Jesus nos diz que não somos nós que O escolhemos, mas Ele que nos escolhe. Deus nos escolhe quando nos dá os dons necessários à nossa vocação e nos dá as graças necessárias à nossa salvação. Os dons que Deus dá a cada pessoa são diferentes dos dons que Deus dá a outras pessoas. Deus é livre e não tem nenhum compromisso de igualdade de dons entre as pessoas. E isso não constitui injustiça da parte de Deus. Cada um recebe o que é necessário para sua vida cristã e sua salvação. O que nos impede a alegria dos dons de Deus é a comparação com os dons de outrem, que nos leva à inveja e a não acreditar nos nossos dons. Todos são belos diante de Deus se se aceitam na sua identidade e nos seus dons, procurando fazer esses dons darem frutos que glorifiquem o Criador e fonte de todos os dons.

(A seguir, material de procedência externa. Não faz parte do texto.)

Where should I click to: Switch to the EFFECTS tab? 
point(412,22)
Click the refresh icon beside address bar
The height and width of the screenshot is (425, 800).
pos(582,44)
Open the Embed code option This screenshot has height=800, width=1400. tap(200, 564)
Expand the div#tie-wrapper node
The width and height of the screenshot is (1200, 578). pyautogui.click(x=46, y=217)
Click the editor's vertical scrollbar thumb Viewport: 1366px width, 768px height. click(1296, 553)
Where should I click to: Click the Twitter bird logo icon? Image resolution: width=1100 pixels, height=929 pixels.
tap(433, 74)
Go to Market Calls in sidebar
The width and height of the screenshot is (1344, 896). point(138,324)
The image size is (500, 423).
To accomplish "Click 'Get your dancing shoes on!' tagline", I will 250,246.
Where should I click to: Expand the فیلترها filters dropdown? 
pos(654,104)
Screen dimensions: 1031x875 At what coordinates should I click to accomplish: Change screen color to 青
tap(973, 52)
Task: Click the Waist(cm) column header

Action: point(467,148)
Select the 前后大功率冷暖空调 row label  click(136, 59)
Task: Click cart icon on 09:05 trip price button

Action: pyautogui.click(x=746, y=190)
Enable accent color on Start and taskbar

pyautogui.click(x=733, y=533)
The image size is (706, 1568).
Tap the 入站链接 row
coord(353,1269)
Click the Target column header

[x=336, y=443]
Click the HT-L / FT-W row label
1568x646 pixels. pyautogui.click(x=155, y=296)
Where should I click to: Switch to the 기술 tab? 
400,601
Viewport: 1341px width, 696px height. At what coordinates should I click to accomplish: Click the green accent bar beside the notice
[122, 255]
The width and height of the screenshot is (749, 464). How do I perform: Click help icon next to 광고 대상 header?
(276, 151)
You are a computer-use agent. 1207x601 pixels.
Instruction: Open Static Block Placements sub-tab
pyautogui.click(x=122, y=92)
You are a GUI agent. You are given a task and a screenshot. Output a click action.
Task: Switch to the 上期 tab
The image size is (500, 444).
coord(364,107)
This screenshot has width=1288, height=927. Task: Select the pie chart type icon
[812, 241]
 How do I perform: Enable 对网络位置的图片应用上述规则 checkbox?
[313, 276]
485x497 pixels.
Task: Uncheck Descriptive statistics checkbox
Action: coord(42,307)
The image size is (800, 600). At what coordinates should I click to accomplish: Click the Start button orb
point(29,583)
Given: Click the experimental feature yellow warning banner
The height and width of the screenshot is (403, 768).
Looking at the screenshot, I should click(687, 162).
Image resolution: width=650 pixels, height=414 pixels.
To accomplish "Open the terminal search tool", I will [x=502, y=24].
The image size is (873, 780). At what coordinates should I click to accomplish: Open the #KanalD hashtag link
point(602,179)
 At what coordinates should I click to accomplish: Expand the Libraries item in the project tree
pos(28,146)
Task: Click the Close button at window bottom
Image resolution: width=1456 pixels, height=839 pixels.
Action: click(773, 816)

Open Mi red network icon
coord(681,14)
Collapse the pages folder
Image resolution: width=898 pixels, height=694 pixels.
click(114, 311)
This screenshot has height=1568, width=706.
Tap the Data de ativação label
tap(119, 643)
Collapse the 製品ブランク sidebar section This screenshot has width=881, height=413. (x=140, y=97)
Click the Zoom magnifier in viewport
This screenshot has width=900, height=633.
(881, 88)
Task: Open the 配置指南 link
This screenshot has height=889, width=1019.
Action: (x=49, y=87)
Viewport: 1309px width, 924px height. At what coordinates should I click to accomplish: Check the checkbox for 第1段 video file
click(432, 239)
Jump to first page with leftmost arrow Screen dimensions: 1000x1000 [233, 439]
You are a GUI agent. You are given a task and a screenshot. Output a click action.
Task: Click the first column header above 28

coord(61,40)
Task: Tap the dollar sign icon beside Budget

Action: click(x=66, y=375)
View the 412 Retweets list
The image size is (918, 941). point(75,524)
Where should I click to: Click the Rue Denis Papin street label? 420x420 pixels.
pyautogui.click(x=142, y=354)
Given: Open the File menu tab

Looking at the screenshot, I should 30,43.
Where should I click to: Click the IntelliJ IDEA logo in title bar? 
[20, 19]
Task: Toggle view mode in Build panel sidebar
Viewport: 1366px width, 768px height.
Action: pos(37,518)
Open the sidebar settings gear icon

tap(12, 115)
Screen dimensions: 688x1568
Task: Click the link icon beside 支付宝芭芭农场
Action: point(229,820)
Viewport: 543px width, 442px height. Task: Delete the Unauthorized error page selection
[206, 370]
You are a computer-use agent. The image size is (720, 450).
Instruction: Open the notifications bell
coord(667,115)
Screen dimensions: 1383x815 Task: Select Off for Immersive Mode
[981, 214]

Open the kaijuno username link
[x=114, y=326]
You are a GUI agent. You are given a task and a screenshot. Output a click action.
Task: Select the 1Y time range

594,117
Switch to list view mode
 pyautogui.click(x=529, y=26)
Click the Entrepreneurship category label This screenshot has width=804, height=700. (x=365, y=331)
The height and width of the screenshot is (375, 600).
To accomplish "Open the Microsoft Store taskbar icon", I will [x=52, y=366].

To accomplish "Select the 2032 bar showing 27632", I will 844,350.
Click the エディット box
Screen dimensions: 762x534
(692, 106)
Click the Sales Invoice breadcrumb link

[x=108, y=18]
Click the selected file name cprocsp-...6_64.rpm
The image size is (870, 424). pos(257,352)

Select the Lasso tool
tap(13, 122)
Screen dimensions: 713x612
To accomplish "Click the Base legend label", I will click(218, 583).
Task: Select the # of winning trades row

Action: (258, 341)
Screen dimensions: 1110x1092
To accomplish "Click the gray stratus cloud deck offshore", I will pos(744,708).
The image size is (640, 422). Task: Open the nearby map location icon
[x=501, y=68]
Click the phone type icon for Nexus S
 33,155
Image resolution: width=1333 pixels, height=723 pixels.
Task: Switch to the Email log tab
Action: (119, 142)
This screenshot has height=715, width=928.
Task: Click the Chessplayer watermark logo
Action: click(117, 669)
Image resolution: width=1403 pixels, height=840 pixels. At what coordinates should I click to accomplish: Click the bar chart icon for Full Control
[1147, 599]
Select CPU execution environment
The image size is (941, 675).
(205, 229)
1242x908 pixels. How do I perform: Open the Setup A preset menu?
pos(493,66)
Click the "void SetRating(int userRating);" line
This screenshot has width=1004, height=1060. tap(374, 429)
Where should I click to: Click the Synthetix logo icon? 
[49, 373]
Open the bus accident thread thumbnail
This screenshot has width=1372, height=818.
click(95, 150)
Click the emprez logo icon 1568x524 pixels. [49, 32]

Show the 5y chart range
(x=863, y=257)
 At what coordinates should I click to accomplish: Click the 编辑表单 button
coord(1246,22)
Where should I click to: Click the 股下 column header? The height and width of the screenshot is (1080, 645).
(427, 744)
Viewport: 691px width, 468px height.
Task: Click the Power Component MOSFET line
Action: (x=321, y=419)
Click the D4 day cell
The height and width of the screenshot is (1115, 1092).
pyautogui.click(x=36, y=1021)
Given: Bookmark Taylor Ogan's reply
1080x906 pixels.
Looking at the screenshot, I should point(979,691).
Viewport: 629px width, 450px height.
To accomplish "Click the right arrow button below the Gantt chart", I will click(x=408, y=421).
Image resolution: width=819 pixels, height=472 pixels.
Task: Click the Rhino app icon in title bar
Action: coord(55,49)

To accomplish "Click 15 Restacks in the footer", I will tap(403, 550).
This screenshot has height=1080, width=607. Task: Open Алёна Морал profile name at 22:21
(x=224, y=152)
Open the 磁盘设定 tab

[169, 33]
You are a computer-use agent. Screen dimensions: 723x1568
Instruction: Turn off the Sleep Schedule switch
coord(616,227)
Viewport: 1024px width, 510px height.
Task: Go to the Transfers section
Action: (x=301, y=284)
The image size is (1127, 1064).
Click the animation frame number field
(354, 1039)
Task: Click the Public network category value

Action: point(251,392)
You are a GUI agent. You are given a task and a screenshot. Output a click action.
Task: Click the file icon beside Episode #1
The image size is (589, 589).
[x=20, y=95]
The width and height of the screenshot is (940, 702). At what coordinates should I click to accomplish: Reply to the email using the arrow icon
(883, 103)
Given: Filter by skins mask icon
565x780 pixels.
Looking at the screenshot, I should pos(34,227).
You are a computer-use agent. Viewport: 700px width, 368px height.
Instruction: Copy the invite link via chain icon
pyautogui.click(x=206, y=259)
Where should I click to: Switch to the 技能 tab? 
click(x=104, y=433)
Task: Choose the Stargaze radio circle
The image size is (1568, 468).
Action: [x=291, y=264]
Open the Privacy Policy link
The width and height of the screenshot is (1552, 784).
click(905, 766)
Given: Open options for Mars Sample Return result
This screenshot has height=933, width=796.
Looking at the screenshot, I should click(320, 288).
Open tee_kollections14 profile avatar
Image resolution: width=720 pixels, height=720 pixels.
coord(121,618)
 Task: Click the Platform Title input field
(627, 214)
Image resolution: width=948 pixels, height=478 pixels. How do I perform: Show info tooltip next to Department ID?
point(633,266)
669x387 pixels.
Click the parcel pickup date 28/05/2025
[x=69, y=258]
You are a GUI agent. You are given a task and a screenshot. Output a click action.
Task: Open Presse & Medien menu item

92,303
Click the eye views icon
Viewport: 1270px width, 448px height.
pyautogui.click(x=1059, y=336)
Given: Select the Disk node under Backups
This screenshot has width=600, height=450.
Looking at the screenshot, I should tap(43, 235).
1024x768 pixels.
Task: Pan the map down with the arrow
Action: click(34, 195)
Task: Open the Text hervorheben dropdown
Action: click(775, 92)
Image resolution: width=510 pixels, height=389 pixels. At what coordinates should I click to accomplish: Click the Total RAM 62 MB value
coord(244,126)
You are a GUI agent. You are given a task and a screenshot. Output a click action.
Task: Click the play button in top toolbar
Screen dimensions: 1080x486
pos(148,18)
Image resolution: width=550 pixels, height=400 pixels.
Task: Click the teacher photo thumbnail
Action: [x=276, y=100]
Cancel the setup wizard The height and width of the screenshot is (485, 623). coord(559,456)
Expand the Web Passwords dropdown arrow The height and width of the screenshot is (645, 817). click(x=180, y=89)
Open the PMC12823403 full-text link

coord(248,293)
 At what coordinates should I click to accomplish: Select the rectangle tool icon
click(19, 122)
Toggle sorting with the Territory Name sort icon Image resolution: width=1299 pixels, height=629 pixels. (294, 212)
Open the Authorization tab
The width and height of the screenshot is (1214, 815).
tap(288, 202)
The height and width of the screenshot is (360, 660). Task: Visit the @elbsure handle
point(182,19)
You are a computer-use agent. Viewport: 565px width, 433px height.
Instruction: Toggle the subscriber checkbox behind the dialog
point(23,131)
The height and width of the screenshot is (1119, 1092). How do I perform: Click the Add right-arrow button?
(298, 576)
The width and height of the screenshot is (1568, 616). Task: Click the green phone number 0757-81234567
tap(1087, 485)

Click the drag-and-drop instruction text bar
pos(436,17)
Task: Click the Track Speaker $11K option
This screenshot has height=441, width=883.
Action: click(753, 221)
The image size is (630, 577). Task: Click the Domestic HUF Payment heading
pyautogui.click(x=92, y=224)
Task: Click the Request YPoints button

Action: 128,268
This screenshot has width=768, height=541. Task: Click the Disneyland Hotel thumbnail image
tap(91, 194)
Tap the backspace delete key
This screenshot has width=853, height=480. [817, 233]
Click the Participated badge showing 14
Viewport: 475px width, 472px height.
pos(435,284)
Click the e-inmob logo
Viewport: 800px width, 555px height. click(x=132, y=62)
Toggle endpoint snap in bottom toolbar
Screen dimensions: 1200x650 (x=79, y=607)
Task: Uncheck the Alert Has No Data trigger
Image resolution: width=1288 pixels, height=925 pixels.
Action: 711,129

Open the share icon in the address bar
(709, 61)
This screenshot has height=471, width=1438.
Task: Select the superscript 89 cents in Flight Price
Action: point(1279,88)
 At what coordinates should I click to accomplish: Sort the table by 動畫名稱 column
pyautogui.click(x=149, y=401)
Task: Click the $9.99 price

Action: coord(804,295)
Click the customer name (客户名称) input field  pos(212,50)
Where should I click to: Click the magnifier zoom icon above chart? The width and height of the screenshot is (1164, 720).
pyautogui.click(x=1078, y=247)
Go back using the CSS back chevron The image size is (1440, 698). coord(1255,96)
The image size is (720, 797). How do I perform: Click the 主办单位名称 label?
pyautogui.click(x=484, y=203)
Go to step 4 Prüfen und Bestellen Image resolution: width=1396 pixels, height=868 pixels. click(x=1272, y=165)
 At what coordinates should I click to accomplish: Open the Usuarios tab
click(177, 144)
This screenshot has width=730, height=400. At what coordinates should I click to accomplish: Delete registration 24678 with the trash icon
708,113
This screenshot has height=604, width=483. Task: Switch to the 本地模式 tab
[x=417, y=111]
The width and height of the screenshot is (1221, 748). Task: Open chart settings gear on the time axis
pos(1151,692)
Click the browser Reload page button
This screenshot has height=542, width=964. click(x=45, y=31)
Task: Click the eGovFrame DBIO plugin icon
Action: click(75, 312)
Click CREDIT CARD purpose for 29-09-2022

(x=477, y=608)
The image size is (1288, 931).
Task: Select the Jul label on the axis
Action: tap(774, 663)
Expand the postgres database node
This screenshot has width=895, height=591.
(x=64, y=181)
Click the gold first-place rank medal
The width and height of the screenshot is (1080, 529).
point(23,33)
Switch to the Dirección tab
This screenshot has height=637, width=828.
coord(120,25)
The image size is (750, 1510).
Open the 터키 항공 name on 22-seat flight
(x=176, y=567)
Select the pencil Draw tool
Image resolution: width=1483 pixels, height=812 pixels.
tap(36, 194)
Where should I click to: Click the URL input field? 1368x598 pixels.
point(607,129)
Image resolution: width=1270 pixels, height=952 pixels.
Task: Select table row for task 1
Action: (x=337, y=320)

Finalmente Jesus nos diz que quem pedir alguma coisa ao Pai em seu Nome, o Pai nos concederá. A grande questão aqui está na cláusula “em seu Nome”. Isto significa que é Jesus Cristo mesmo que pede pela boca de seu discípulo. Podemos perguntar: as nossas orações e pedidos a Deus caberiam na boca de Jesus Cristo? Poderiam ser orações e pedidos d’Ele ao Pai?